Von Christian Ortner

Gastkommentare

Der jüngste Eingriff ins Mietrecht ist populistischer Unfug.


Rechtlich ist die Sache ziemlich klar: Verträge zu Lasten Dritter sind null und nichtig. Wenn Frau A und Herr B vereinbaren, C müsse ihnen je 1.000 Euro zahlen, kann C auch weiterhin ruhig schlafen, die Vereinbarung ist nicht einmal zum Krenreiben gut. Eine solche Vereinbarung zu Lasten Dritter stellt freilich auch der jüngste gesetzliche Eingriff ins Mietrecht dar, mit dem Vermietern verboten wird, die heuer an sich fällige Anpassung bestimmter Mieten an die Inflationsrate durchzuführen. Zu Lasten Dritter ist das Ganze, weil die Vermieter den Schaden haben, während sich Politik und Mieter den entsprechenden Vorteil teilen, die einen den politischen, die anderen den pekuniären.

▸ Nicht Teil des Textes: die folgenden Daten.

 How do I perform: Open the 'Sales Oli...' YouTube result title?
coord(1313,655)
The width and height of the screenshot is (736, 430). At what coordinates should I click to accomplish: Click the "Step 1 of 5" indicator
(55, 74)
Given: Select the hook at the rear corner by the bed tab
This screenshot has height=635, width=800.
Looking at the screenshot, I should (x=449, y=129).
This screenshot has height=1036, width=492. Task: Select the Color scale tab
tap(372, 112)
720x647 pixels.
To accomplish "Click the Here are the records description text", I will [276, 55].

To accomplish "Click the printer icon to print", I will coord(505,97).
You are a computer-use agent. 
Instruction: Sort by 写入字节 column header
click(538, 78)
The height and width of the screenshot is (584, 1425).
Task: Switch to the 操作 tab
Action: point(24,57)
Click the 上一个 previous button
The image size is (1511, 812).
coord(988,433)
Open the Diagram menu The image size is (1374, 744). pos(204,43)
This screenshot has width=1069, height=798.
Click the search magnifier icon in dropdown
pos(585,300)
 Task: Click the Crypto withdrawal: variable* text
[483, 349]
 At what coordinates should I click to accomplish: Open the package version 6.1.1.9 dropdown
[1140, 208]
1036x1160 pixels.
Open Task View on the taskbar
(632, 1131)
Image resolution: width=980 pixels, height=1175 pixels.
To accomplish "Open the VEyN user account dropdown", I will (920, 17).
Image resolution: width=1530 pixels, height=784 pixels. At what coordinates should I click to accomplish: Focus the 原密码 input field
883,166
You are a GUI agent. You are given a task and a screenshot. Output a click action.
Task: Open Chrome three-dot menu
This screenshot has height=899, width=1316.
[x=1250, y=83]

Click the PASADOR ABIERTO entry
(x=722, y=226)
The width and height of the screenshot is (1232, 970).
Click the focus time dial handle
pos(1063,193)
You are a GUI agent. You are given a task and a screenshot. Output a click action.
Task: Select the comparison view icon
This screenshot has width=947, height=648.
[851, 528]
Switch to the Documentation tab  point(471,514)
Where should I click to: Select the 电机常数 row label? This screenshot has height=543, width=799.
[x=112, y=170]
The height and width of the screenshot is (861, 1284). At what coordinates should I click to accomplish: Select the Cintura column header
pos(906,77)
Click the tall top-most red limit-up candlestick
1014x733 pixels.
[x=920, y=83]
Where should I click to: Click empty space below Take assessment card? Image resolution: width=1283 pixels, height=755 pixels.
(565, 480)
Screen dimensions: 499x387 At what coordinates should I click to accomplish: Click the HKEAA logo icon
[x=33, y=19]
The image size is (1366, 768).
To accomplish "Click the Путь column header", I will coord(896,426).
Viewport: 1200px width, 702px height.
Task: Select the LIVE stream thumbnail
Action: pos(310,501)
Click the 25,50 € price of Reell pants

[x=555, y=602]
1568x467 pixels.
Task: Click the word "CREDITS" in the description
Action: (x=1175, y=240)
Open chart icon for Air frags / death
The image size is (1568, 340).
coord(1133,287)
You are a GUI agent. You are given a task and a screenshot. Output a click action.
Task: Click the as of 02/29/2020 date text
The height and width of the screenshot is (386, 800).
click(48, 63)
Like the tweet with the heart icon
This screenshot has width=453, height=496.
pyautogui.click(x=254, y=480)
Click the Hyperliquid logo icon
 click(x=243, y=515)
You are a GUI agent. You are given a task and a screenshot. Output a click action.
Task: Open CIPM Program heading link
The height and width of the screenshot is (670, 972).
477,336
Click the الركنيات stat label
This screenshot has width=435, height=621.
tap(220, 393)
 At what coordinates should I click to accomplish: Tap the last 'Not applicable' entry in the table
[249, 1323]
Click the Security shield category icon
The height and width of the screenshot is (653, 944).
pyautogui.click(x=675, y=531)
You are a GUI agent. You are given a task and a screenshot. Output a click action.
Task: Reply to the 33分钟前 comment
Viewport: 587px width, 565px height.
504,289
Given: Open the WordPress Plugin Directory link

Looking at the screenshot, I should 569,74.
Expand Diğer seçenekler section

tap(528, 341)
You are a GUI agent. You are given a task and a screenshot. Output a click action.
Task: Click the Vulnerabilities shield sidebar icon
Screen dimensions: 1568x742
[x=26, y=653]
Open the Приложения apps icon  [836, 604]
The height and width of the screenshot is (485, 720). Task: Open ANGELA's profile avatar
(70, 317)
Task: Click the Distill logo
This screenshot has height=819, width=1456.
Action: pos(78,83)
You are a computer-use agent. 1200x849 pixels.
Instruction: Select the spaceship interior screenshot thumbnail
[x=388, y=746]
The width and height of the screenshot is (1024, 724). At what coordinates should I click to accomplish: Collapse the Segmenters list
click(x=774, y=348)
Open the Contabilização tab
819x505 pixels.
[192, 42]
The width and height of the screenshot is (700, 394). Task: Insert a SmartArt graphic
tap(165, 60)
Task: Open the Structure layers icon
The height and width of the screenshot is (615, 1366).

Dass das Ganze nicht null und nichtig ist, wie es das unter Privatleuten wäre, sondern völlig legal, liegt daran, dass einer der Beteiligten der Staat ist. Und der kann ja bekanntlich jederzeit Regeln ändern, auch zu Lasten Dritter. Darin hat er ja durchaus Erfahrung. Das Dreiste daran ist, dass er in diesem Fall so offensichtlich einer Gruppe nutzt, indem er gleichzeitig und kausal einer anderen schadet. Üblicherweise wird das ja durch komplizierte Steuern und Abgaben, Zuschüsse und Subventionen so weit versteckt, dass die Umverteilung hinter sieben Schleiern verschwindet. Hier hingegen, bei den Mieten, kennen sich Geschädigte (Vermieter) und Profiteure (Mieter) manchmal sogar persönlich.

Nicht weniger dreist ist, dass die Regierung das natürlich nicht macht, weil es ökonomisch sinnvoll ist, sondern weil es vor allem der etwas ins Trudeln gekommenen ÖVP wieder Popularität bringt; es gibt ja doch deutlich mehr Mieter als Vermieter. Wäre es der Regierung wirklich darum gegangen, den Bedürftigen unter den Mietern zu helfen, dann hätte sie diesen die Kosten der Inflationsanpassung eben aus dem Budget abgelten müssen - und dazu erklären, woher die dafür benötigte Kohle kommen soll.

Das ist natürlich politisch deutlich weniger attraktiv.
Und dass die Sympathiewerte von Vermietern größenordnungsmäßig noch hinter jenen von Kredithaien, Hütchenspielern und Journalisten liegen dürften, wird das vorliegende Geschäft zu Lasten Dritter zur naheliegenden Option gemacht haben.

Es ist eine Idee, die durchaus ausbaubar ist. Wenn die Vermieter die Mieten nicht an das steigende Preisniveau und ihre eigenen gestiegenen Kosten anpassen dürfen, warum dann eigentlich nicht auch die Verkäufer von Autos und Waschmaschinen, von Bio-Hühnern und Schweinsbraten, von Bier und Mineralwasser? Warum dürfen die ÖBB, die Wiener Linien oder der ORF ihre Tarife regelmäßig an ihre Kosten anpassen, nicht aber die Vermieter von Wohnungen? Da wäre es doch irgendwie naheliegend, die Preise aller für den Verbraucher halbwegs relevanten Produkte und Dienstleistungen einfach von Gesetzes wegen einzufrieren - schwupp, Problem gelöst, tosender Beifall von den Rängen.

Dass dies, wo immer auch es auf dieser Welt in den vergangenen mehr als hundert Jahren probiert wurde, in Mangel und schließlich im Elend geendet ist, gerät offenkundig immer mehr in Vergessenheit. Gelegentlich sogar in Parteien, die in ihrem Selbstverständnis den Prinzipien der freien Marktwirtschaft verbunden sind.